*WHAT IS EXPECTED:* Output nothing but the lines from the first line of the listing below through the line containing "Task: Click the Handball", printed exactly and free of pictures.

*PROVIDED RECORDS:*

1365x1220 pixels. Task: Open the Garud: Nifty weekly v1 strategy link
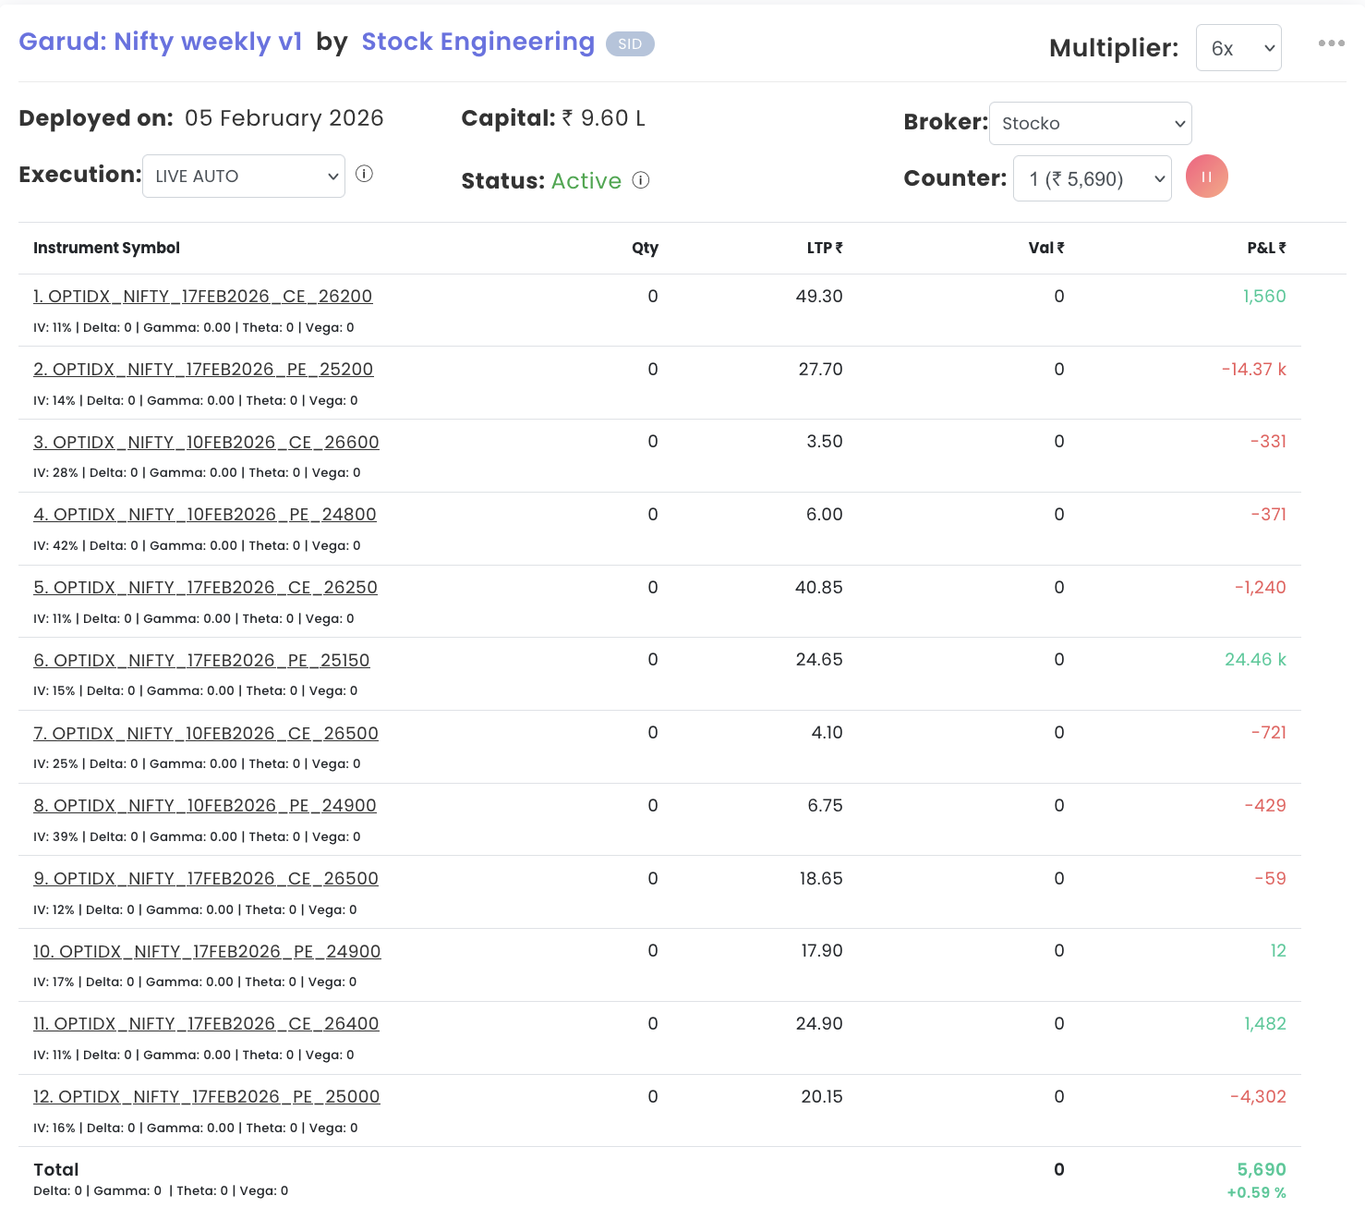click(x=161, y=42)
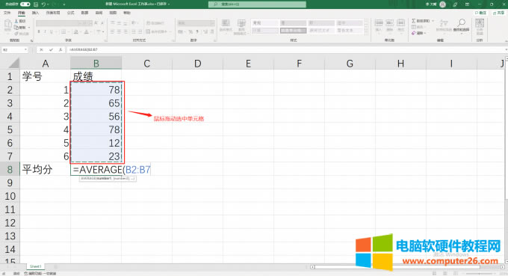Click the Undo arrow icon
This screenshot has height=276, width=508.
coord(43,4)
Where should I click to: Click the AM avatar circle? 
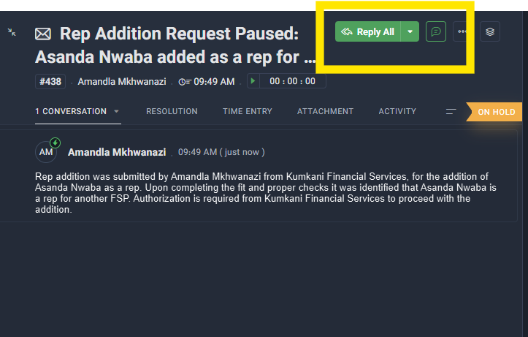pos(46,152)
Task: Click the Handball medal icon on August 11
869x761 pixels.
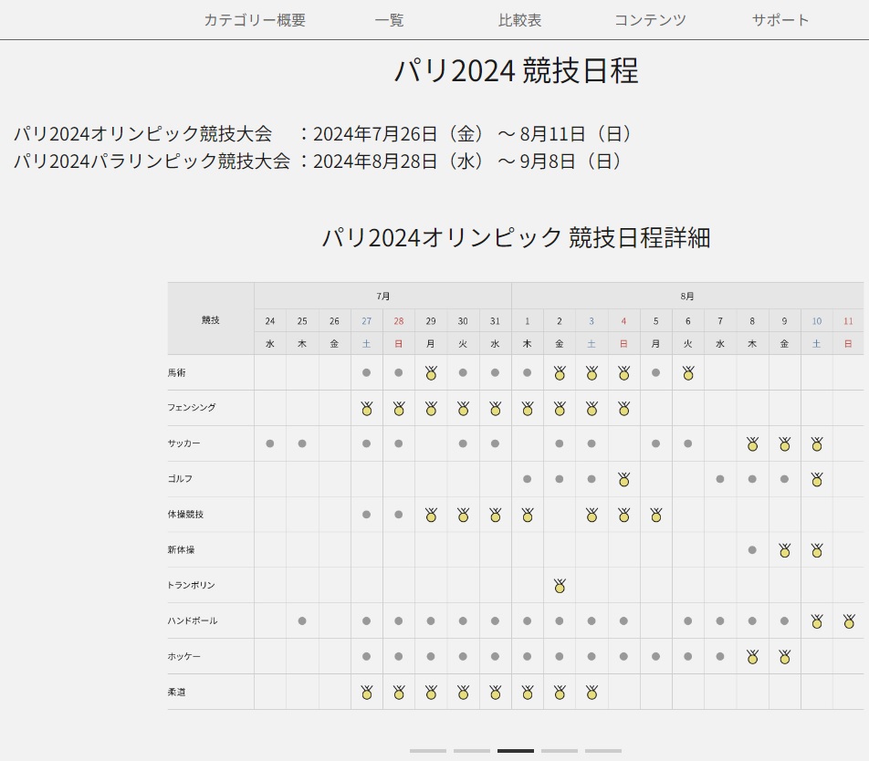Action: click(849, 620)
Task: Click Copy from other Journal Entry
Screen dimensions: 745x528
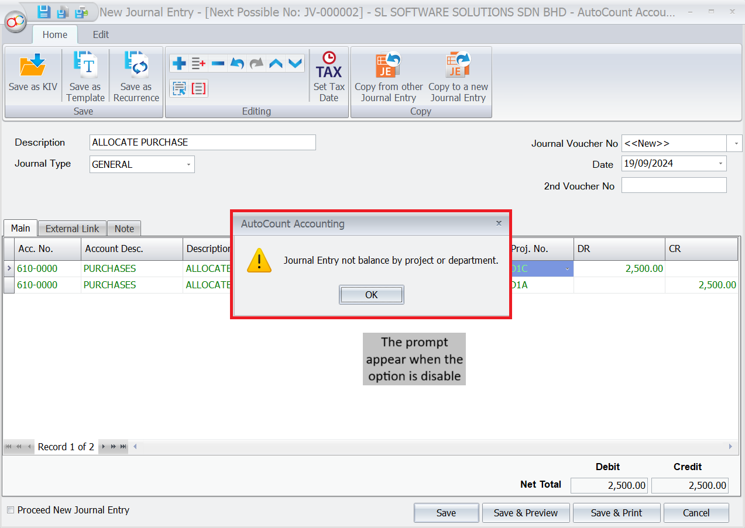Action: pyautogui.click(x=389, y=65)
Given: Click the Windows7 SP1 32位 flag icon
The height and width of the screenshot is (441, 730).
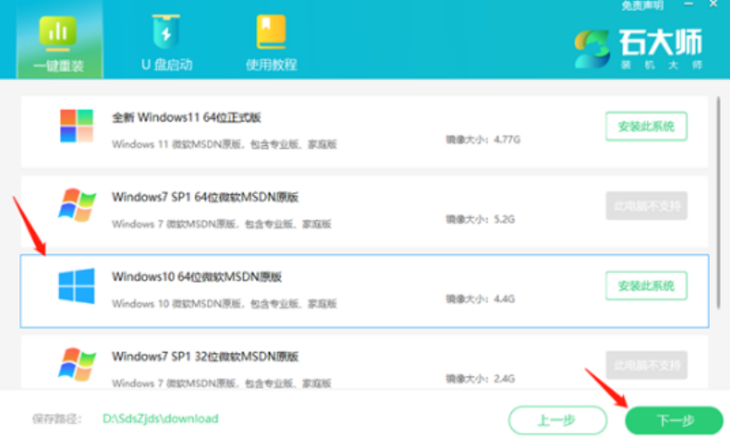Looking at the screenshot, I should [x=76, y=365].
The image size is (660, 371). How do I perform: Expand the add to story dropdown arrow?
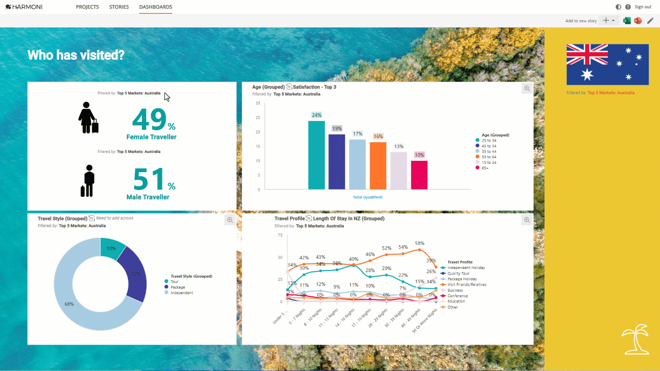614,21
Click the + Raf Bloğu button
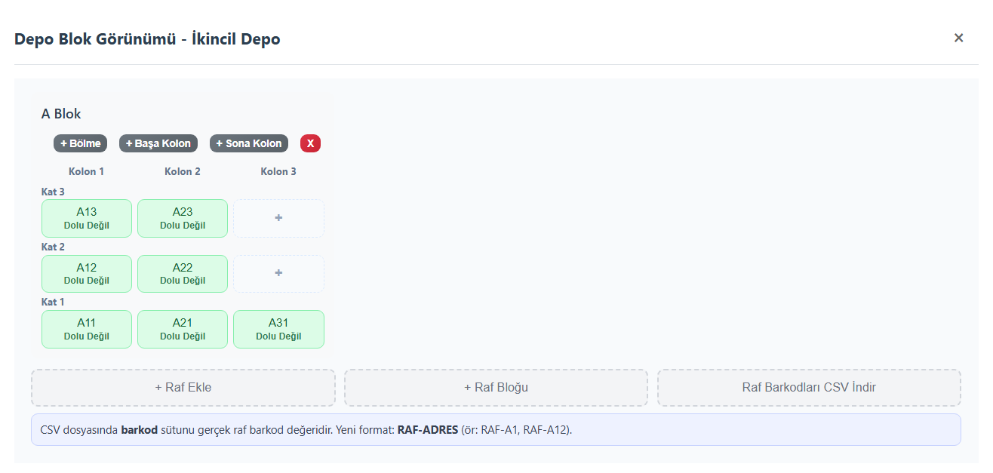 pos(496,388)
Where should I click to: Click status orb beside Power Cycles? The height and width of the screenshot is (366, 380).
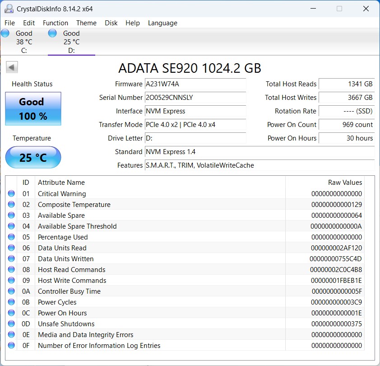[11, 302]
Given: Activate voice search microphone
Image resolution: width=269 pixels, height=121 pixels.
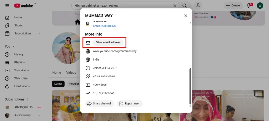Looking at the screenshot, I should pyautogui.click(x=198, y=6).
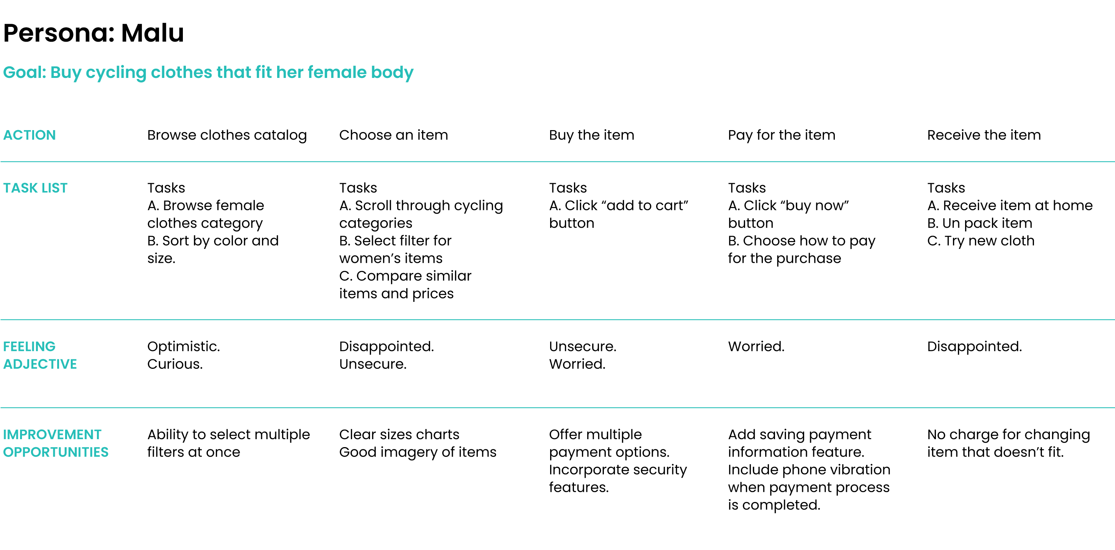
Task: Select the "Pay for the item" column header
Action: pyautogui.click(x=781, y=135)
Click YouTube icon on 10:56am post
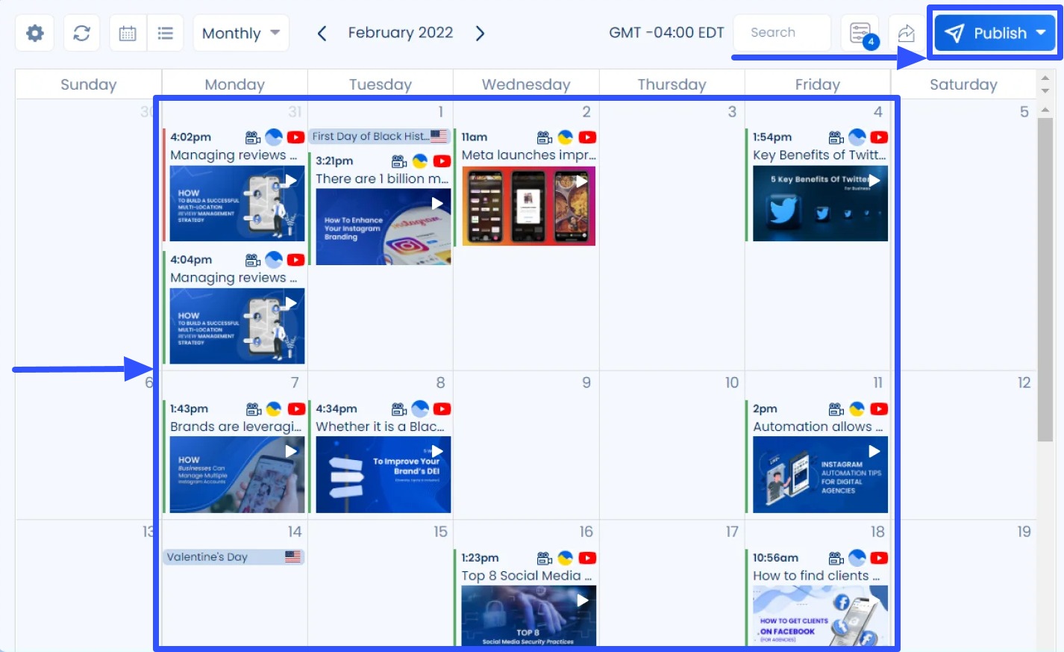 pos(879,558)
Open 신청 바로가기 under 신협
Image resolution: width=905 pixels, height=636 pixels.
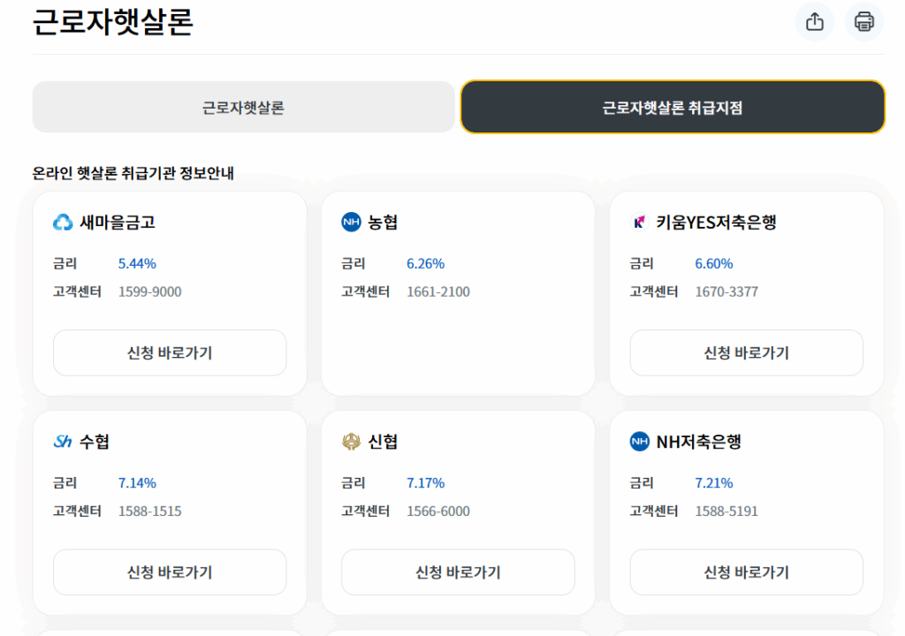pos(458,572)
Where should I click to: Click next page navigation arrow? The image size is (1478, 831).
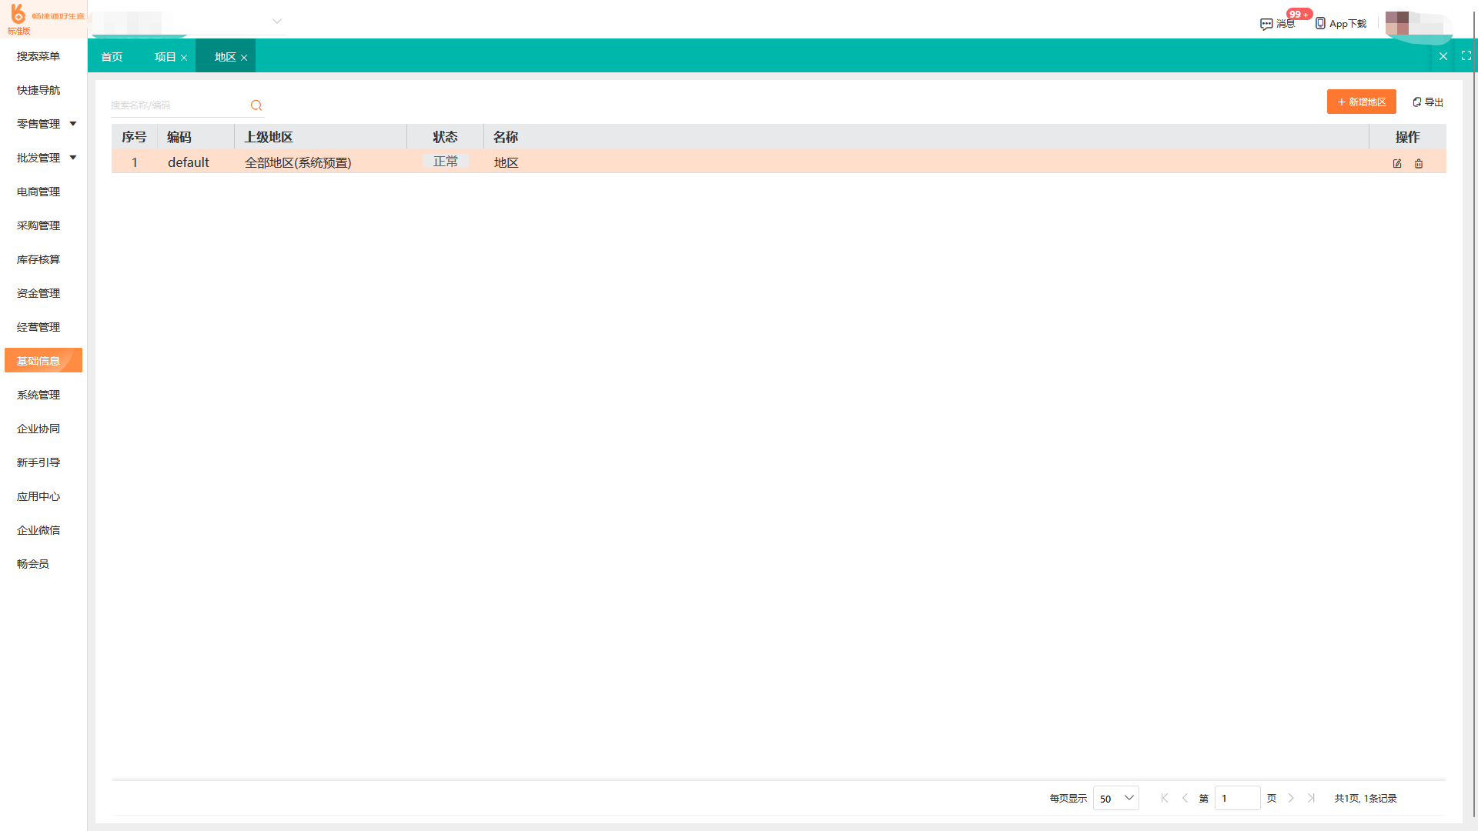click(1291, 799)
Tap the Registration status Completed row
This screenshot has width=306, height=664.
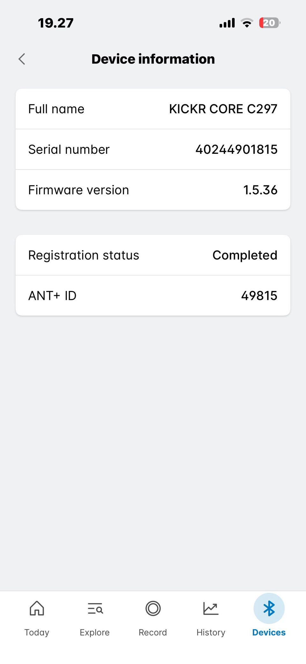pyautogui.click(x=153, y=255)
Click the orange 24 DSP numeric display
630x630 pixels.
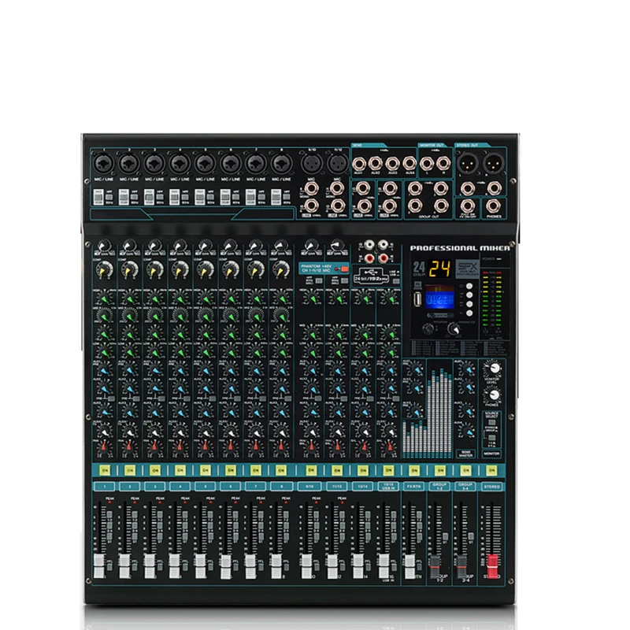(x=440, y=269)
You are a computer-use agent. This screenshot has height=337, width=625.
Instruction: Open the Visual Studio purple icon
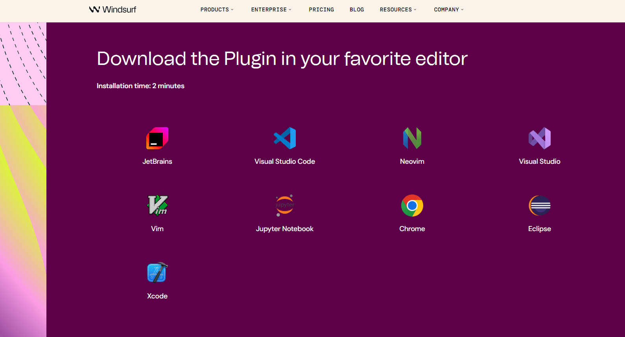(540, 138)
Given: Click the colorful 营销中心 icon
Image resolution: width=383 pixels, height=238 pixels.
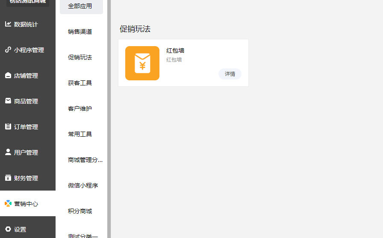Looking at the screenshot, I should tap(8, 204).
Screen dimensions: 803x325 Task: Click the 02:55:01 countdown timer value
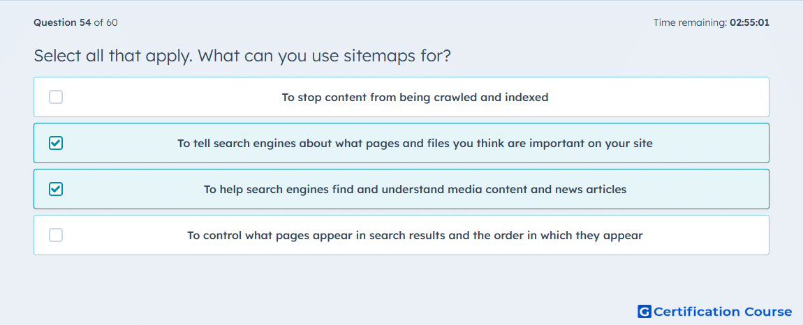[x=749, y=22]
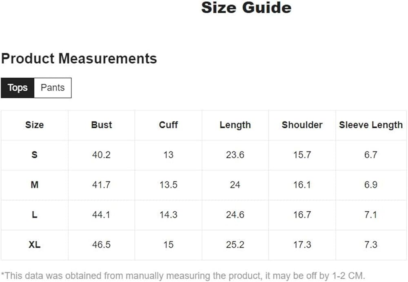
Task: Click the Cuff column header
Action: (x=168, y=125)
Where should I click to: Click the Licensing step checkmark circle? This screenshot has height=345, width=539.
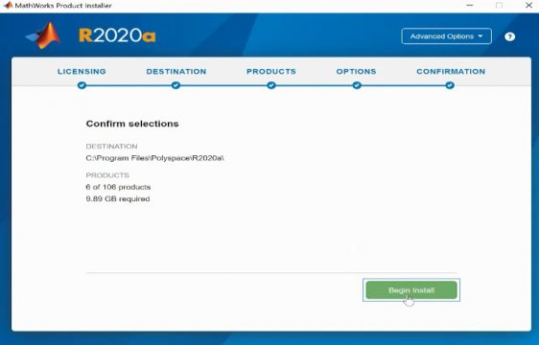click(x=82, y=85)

*WRITTEN REPLY:*
1365x1220 pixels. Task: Open the Garud: Nifty weekly v1 strategy link
click(x=161, y=42)
Click the Undo arrow icon
This screenshot has height=276, width=508.
coord(43,4)
Where should I click to: Click the AM avatar circle? 
pos(46,152)
Task: Click the Handball medal icon on August 11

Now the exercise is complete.